### WORK TO COMPLETE
Read through the entries below and copy each line where "computer" turns up.

### DATA FOR THIS EXERCISE
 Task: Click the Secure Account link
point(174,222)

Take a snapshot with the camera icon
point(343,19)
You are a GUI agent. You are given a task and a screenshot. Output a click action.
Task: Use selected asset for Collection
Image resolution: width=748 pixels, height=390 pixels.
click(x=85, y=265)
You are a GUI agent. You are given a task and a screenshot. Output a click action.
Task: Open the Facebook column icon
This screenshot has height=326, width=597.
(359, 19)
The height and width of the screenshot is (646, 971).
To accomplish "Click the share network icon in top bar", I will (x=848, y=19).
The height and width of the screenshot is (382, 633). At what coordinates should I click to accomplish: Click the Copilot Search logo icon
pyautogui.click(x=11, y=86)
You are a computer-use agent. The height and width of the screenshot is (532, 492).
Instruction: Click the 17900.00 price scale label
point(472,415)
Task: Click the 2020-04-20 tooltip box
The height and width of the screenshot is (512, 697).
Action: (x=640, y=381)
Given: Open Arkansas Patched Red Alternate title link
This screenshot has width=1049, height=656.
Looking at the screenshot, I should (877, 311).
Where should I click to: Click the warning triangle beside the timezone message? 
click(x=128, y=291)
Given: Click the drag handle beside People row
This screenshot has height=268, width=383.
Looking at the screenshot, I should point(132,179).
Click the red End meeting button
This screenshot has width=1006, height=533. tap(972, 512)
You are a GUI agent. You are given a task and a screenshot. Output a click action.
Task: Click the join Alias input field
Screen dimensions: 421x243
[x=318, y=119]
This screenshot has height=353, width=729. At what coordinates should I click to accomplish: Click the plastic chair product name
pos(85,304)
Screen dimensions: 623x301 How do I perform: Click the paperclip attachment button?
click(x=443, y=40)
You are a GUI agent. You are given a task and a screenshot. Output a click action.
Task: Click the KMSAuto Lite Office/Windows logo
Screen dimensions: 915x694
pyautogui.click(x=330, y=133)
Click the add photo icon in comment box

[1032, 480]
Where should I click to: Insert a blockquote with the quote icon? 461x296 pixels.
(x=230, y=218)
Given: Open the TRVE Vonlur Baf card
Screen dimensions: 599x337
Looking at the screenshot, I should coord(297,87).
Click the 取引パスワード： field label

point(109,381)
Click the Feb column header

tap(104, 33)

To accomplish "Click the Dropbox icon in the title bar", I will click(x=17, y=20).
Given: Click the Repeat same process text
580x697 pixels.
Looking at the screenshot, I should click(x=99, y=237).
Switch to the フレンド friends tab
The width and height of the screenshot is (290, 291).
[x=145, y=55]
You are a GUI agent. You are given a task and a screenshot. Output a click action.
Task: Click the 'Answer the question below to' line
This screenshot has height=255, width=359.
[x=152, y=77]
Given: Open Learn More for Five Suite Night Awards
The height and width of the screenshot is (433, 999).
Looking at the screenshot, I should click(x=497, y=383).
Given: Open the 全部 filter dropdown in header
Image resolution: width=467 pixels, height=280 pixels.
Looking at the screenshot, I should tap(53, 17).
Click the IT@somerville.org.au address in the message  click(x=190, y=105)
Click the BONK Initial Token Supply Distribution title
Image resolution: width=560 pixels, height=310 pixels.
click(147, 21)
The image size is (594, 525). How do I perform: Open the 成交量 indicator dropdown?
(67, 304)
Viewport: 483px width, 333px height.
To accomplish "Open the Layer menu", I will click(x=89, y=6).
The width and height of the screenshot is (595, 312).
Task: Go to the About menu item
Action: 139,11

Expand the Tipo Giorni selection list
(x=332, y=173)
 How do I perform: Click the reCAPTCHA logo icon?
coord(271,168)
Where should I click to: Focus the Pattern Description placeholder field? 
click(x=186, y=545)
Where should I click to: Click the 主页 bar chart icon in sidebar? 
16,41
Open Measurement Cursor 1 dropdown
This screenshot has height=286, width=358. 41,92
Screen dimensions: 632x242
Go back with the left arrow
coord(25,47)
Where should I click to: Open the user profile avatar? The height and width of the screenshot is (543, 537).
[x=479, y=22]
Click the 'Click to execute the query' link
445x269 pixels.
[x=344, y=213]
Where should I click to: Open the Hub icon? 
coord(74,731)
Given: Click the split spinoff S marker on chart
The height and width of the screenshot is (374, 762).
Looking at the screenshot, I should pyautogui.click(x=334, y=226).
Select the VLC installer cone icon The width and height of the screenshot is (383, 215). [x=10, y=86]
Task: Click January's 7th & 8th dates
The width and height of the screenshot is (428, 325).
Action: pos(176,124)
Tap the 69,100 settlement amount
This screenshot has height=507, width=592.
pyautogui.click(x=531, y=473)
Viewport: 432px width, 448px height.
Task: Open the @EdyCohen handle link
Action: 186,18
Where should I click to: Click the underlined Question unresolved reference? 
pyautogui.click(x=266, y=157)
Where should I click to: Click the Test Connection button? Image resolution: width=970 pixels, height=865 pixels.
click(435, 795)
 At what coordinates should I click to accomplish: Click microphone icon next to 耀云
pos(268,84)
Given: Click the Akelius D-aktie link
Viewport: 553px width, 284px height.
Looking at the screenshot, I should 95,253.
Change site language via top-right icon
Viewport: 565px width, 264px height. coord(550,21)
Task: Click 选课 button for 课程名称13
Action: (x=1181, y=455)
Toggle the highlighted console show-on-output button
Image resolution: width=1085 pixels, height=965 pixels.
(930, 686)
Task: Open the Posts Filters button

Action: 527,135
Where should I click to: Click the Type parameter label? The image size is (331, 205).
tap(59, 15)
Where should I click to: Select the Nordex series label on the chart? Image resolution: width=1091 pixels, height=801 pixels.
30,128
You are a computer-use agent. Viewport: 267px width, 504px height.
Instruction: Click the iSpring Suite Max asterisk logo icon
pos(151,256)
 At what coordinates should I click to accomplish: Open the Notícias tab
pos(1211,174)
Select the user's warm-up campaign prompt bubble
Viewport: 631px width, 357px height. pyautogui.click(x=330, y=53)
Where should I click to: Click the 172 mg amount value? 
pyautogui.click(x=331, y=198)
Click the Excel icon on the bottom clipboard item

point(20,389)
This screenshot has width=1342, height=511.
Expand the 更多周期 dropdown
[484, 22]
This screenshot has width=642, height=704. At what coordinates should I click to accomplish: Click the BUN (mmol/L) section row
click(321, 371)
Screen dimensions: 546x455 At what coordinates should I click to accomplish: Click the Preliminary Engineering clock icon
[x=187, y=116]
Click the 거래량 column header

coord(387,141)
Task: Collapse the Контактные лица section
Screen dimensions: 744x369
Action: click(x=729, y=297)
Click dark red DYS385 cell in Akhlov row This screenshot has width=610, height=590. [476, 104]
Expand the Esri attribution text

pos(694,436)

### EXERCISE SOLUTION
You are a computer-use agent. The height and width of the screenshot is (532, 492).
You are a computer-use agent. Viewport: 267px width, 504px height.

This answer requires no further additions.